Selected excerpt:
══════════

Question

A supermarket has two exponential checkout counters, each operating at rate $$\mu$$. Arrivals are Poisson at rate $$\lambda$$. The counters operate in the following way: (i) One queue feeds both counters. (ii) One counter is operated by a permanent checker and the other by a stock clerk who instantaneously begins checking whenever there are two or more customers in the system. The clerk returns to stocking whenever he completes a service, and there are fewer than two customers in the system. (a) Let $$P_{n}=$$ proportion of time there are $$n$$ in the system. Set up equations for $$P_{n}$$ and solve. (b) At what rate does the number in the system go from 0 to $$1 ?$$ from 2 to $$1 ?$$(c) What proportion of time is the stock clerk checking? Hint: Be a little careful when there is one in the system.

Answer

## Question1.a:

**step1 Define System States and Transition Rates**

We model the supermarket checkout system as a birth-death process. Let $$n$$ represent the number of customers in the system (including those being served). The system states are $$n = 0, 1, 2, \ldots$$. We identify the arrival rates (births) and service rates (deaths) for each state.

The arrival rate to the system is given as $$\lambda$$ for all states. The service rates depend on the number of customers and the availability of the stock clerk:

$$\lambda_n = \lambda \text{ for all } n \ge 0$$

The service rates are as follows:

- If there is 1 customer in the system ($$n=1$$), only the permanent checker is active. The service rate is $$\mu$$.

══════════

Given data:
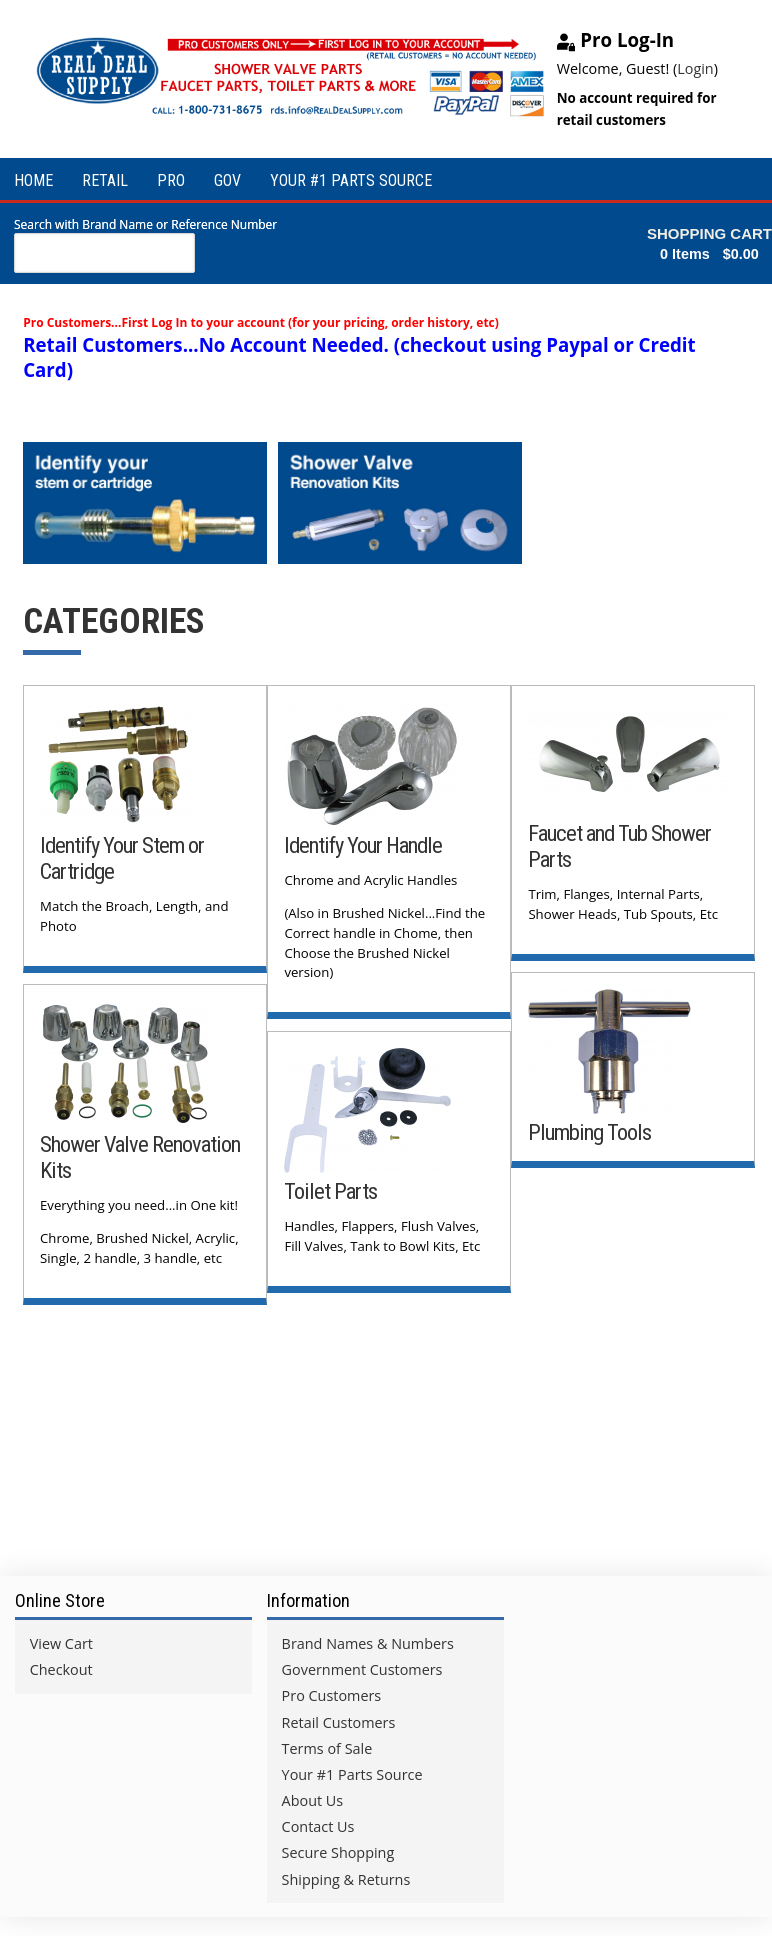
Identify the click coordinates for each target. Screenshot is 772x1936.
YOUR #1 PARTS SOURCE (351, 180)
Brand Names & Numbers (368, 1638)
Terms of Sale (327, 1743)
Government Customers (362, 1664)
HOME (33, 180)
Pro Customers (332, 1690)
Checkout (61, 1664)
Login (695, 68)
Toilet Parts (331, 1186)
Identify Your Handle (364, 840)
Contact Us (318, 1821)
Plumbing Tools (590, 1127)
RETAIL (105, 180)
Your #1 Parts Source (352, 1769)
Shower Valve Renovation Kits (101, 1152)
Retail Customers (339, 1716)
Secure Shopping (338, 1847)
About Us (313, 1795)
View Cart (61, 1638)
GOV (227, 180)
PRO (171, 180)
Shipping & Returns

══════════

What you should do:
In the checkout counter solution, copy the passage from "We model the" to "for each state.", swapping "customers" for "shoppers".

Full solution:
We model the supermarket checkout system as a birth-death process. Let $$n$$ represent the number of shoppers in the system (including those being served). The system states are $$n = 0, 1, 2, \ldots$$. We identify the arrival rates (births) and service rates (deaths) for each state.